[WHAT TO PRODUCE]:
Print every line of the material exactly.

[AVAILABLE RECORDS]:
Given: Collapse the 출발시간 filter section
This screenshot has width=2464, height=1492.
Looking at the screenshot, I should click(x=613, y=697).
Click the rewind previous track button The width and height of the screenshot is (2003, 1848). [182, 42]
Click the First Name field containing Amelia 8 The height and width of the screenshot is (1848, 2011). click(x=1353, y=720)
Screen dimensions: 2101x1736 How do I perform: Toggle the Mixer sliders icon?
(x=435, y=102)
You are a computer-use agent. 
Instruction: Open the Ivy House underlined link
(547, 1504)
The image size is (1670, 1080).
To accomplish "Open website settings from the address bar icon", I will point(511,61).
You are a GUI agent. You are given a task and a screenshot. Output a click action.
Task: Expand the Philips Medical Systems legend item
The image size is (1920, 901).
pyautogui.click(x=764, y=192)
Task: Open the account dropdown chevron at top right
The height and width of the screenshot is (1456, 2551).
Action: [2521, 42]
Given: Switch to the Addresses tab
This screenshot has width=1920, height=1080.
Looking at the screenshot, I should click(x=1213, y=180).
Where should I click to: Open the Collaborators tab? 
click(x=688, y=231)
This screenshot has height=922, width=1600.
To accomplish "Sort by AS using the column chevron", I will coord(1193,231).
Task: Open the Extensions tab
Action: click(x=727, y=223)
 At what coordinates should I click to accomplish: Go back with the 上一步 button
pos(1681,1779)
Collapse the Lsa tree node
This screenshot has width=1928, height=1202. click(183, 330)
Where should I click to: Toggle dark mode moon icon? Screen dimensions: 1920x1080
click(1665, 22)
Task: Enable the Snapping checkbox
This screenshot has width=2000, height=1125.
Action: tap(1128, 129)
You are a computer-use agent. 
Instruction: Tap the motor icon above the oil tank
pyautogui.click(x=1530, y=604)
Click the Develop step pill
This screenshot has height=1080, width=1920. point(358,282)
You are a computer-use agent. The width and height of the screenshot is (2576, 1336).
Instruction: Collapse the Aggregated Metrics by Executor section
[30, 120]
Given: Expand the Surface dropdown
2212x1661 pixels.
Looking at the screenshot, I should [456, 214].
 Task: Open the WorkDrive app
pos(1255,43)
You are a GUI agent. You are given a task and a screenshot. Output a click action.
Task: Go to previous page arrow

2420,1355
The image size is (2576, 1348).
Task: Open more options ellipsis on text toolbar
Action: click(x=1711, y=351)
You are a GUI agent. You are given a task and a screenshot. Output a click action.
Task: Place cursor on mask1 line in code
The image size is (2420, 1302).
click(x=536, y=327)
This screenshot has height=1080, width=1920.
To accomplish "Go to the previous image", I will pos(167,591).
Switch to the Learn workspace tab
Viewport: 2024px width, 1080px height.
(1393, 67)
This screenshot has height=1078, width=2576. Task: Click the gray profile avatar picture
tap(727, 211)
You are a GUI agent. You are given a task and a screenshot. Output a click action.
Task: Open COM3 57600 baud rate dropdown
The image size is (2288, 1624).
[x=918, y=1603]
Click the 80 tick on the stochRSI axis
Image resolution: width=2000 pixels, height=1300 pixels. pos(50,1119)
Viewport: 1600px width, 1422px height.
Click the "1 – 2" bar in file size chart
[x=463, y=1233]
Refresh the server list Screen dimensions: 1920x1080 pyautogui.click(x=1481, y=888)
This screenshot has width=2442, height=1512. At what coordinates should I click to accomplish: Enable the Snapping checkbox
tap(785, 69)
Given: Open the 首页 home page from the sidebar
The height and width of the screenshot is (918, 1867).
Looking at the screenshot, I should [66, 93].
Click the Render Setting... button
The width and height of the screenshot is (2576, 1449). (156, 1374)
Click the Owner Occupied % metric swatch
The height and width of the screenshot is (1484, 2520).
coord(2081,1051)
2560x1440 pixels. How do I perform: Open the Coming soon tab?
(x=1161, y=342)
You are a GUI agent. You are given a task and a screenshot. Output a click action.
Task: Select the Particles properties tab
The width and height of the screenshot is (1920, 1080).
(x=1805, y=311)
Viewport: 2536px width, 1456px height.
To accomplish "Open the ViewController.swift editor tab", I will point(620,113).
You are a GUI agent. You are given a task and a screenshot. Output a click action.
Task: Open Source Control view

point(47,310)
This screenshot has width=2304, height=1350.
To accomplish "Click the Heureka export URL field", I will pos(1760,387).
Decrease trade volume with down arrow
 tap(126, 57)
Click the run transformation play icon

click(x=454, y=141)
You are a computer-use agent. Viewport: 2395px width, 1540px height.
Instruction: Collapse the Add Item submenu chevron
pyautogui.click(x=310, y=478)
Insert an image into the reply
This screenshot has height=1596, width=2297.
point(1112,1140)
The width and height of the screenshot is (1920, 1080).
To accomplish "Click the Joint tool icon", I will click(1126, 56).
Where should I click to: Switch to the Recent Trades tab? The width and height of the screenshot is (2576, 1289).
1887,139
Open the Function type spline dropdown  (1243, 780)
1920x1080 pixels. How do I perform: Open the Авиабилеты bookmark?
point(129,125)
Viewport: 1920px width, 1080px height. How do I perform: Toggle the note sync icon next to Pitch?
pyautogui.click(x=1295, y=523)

[RESPONSE BELOW]:
Given: Collapse the 출발시간 filter section
This screenshot has width=2464, height=1492.
Looking at the screenshot, I should click(x=613, y=697).
Click the rewind previous track button The width and height of the screenshot is (2003, 1848). [182, 42]
Click the First Name field containing Amelia 8 The height and width of the screenshot is (1848, 2011). click(x=1353, y=720)
Screen dimensions: 2101x1736 How do I perform: Toggle the Mixer sliders icon?
(x=435, y=102)
You are a computer-use agent. 
Instruction: Open the Ivy House underlined link
(547, 1504)
The image size is (1670, 1080).
To accomplish "Open website settings from the address bar icon", I will point(511,61).
You are a GUI agent. You are given a task and a screenshot. Output a click action.
Task: Expand the Philips Medical Systems legend item
The image size is (1920, 901).
pyautogui.click(x=764, y=192)
Task: Open the account dropdown chevron at top right
The height and width of the screenshot is (1456, 2551).
Action: [2521, 42]
Given: Switch to the Addresses tab
This screenshot has width=1920, height=1080.
Looking at the screenshot, I should click(x=1213, y=180).
Where should I click to: Open the Collaborators tab? 
click(x=688, y=231)
This screenshot has height=922, width=1600.
To accomplish "Sort by AS using the column chevron", I will coord(1193,231).
Task: Open the Extensions tab
Action: click(x=727, y=223)
 At what coordinates should I click to accomplish: Go back with the 上一步 button
pos(1681,1779)
Collapse the Lsa tree node
This screenshot has width=1928, height=1202. click(183, 330)
Where should I click to: Toggle dark mode moon icon? Screen dimensions: 1920x1080
click(1665, 22)
Task: Enable the Snapping checkbox
This screenshot has width=2000, height=1125.
Action: tap(1128, 129)
You are a computer-use agent. 
Instruction: Tap the motor icon above the oil tank
pyautogui.click(x=1530, y=604)
Click the Develop step pill
This screenshot has height=1080, width=1920. point(358,282)
You are a computer-use agent. The width and height of the screenshot is (2576, 1336).
Instruction: Collapse the Aggregated Metrics by Executor section
[30, 120]
Given: Expand the Surface dropdown
2212x1661 pixels.
Looking at the screenshot, I should [456, 214].
 Task: Open the WorkDrive app
pos(1255,43)
You are a GUI agent. You are given a task and a screenshot. Output a click action.
Task: Go to previous page arrow

2420,1355
The image size is (2576, 1348).
Task: Open more options ellipsis on text toolbar
Action: click(x=1711, y=351)
You are a GUI agent. You are given a task and a screenshot. Output a click action.
Task: Place cursor on mask1 line in code
The image size is (2420, 1302).
click(x=536, y=327)
This screenshot has height=1080, width=1920.
To accomplish "Go to the previous image", I will pos(167,591).
Switch to the Learn workspace tab
Viewport: 2024px width, 1080px height.
(1393, 67)
This screenshot has height=1078, width=2576. Task: Click the gray profile avatar picture
tap(727, 211)
You are a GUI agent. You are given a task and a screenshot. Output a click action.
Task: Open COM3 57600 baud rate dropdown
The image size is (2288, 1624).
[x=918, y=1603]
Click the 80 tick on the stochRSI axis
Image resolution: width=2000 pixels, height=1300 pixels. pos(50,1119)
Viewport: 1600px width, 1422px height.
Click the "1 – 2" bar in file size chart
[x=463, y=1233]
Refresh the server list Screen dimensions: 1920x1080 pyautogui.click(x=1481, y=888)
This screenshot has width=2442, height=1512. At what coordinates should I click to accomplish: Enable the Snapping checkbox
tap(785, 69)
Given: Open the 首页 home page from the sidebar
The height and width of the screenshot is (918, 1867).
Looking at the screenshot, I should [66, 93].
Click the Render Setting... button
The width and height of the screenshot is (2576, 1449). (156, 1374)
Click the Owner Occupied % metric swatch
The height and width of the screenshot is (1484, 2520).
coord(2081,1051)
2560x1440 pixels. How do I perform: Open the Coming soon tab?
(x=1161, y=342)
You are a GUI agent. You are given a task and a screenshot. Output a click action.
Task: Select the Particles properties tab
The width and height of the screenshot is (1920, 1080).
(x=1805, y=311)
Viewport: 2536px width, 1456px height.
To accomplish "Open the ViewController.swift editor tab", I will point(620,113).
You are a GUI agent. You are given a task and a screenshot. Output a click action.
Task: Open Source Control view

point(47,310)
This screenshot has width=2304, height=1350.
To accomplish "Click the Heureka export URL field", I will pos(1760,387).
Decrease trade volume with down arrow
 tap(126, 57)
Click the run transformation play icon

click(x=454, y=141)
You are a computer-use agent. Viewport: 2395px width, 1540px height.
Instruction: Collapse the Add Item submenu chevron
pyautogui.click(x=310, y=478)
Insert an image into the reply
This screenshot has height=1596, width=2297.
point(1112,1140)
The width and height of the screenshot is (1920, 1080).
To accomplish "Click the Joint tool icon", I will click(1126, 56).
Where should I click to: Switch to the Recent Trades tab? The width and height of the screenshot is (2576, 1289).
1887,139
Open the Function type spline dropdown  (1243, 780)
1920x1080 pixels. How do I perform: Open the Авиабилеты bookmark?
point(129,125)
Viewport: 1920px width, 1080px height. How do I perform: Toggle the note sync icon next to Pitch?
pyautogui.click(x=1295, y=523)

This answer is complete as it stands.